Executing the Sample Selection

Once the specific sample size has been mathematically determined, the focus shifts to the physical or digital process of item selection. The chosen items must be selected using a method that ensures every unit in the population has an equal chance of being included. This requirement is fundamental to maintaining the statistical validity of the final conclusion.

Auditors commonly employ automated tools to generate random numbers corresponding to transaction identifiers or invoice numbers. A systematic selection method can also be used, where a random starting point is chosen, and then every nth item is selected until the required sample size is met. For example, if 600 items are needed from 60,000 transactions, the interval would be every 100th transaction.

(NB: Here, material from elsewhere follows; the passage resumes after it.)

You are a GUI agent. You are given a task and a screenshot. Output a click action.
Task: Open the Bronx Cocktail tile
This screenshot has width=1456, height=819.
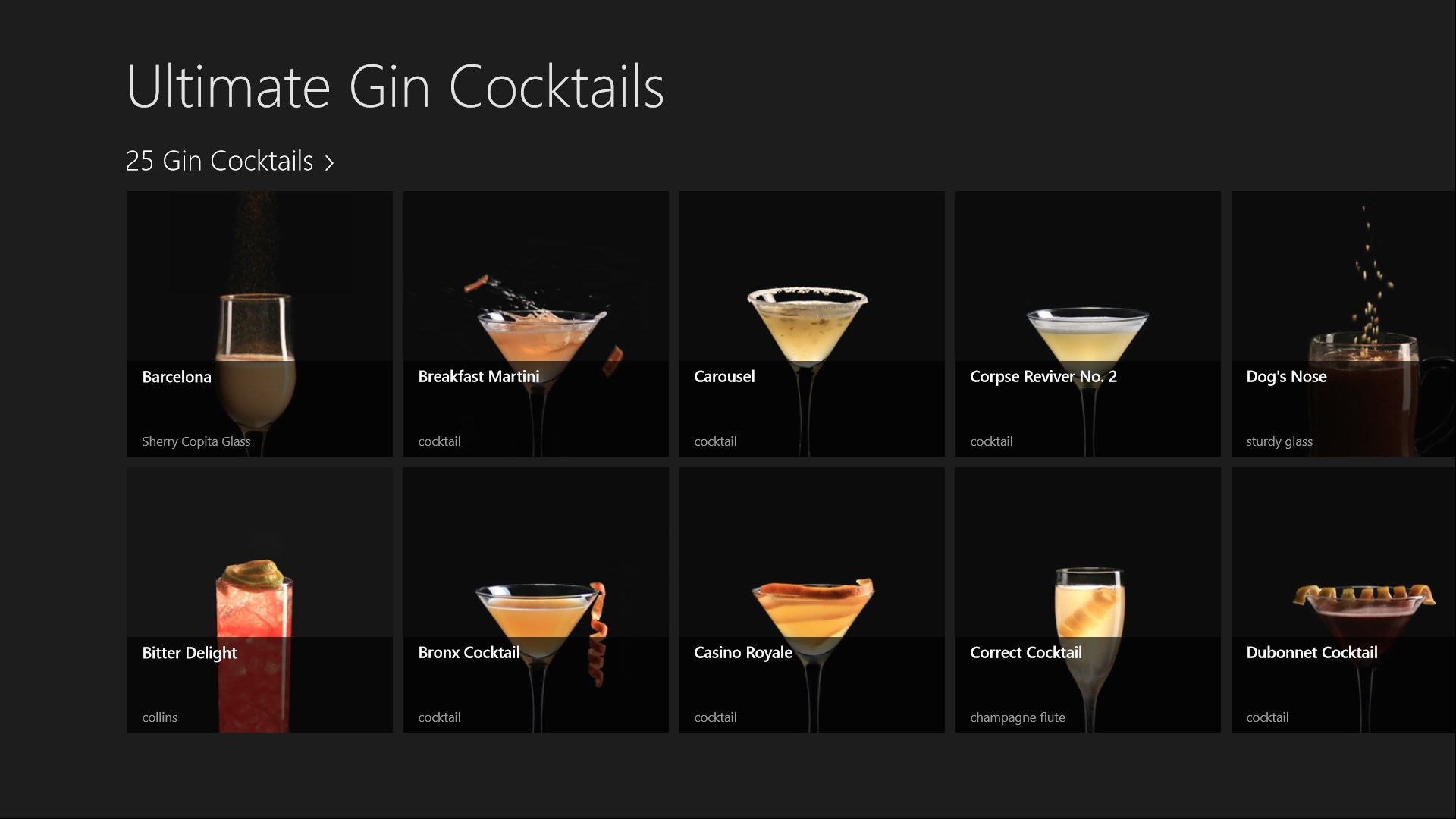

The selected items are then subject to the specific compliance test established by the audit program. This involves examining the evidence to confirm the control procedure operated as intended on the chosen sample units. The selection process must be meticulously documented to prove the sample was unbiased and representative of the entire population.

Interpreting and Documenting the Results

The interpretation of discovery sampling results is inherently binary: either zero exceptions are found, or one or more exceptions are identified. If the auditor finds zero deviations within the tested sample, the conclusion is straightforward and highly effective. The auditor can then assert, with the predefined confidence level, that the true deviation rate in the entire population is lower than the maximum tolerable deviation rate.

If zero deviations are found, the control is operating effectively, and the risk of a material error going undetected is low. Conversely, the discovery of even a single deviation immediately voids the initial statistical conclusion. Finding one exception means the auditor cannot assert that the true deviation rate is below the MTDR.

The discovery of one or more errors requires an immediate change in the audit strategy, often involving a shift to substantive testing or a full investigation into the nature and scope of the failure. The control must be deemed ineffective, potentially leading to the classification of a significant deficiency or a material weakness. Remediation and expansion of the sample to identify the full scope of the problem become the next necessary steps.

Comprehensive documentation of the entire process is mandatory for supporting the final audit opinion. This documentation must include the specific statistical inputs used to calculate the sample size, the random selection methodology employed, and the detailed analysis of the items tested. Recording the final conclusion, whether the control was deemed effective or ineffective, supports the auditor’s assessment of internal controls.

Comparison to Attribute Sampling

Discovery sampling occupies a niche distinct from attribute sampling. Attribute sampling is primarily designed to estimate the actual rate of deviation when the auditor expects a moderate level of error, typically in the range of 2% to 5%. It answers the question, “What is the error rate?”

Discovery sampling, by contrast, is designed to confirm that the deviation rate is zero or extremely close to zero, effectively answering the question, “Does the error exist at all?” This difference in objective dictates the contrasting approaches to sample size calculation.

For attribute sampling, the required sample size increases significantly if the expected error rate is high, requiring more data points to gain precision in the estimate. Discovery sampling focuses on the confidence interval needed to find a single error. Its sample size is driven almost entirely by the acceptable risk and the MTDR, rather than an estimate of the true rate.

When an auditor suspects a control failure is frequent, a standard attribute test is the appropriate statistical tool for quantifying the extent of the problem. Discovery sampling is the correct choice only when a control is believed to be perfect and the auditor requires statistical proof that any failure is exceedingly rare. This distinction clarifies when each statistical method should be used for internal control testing.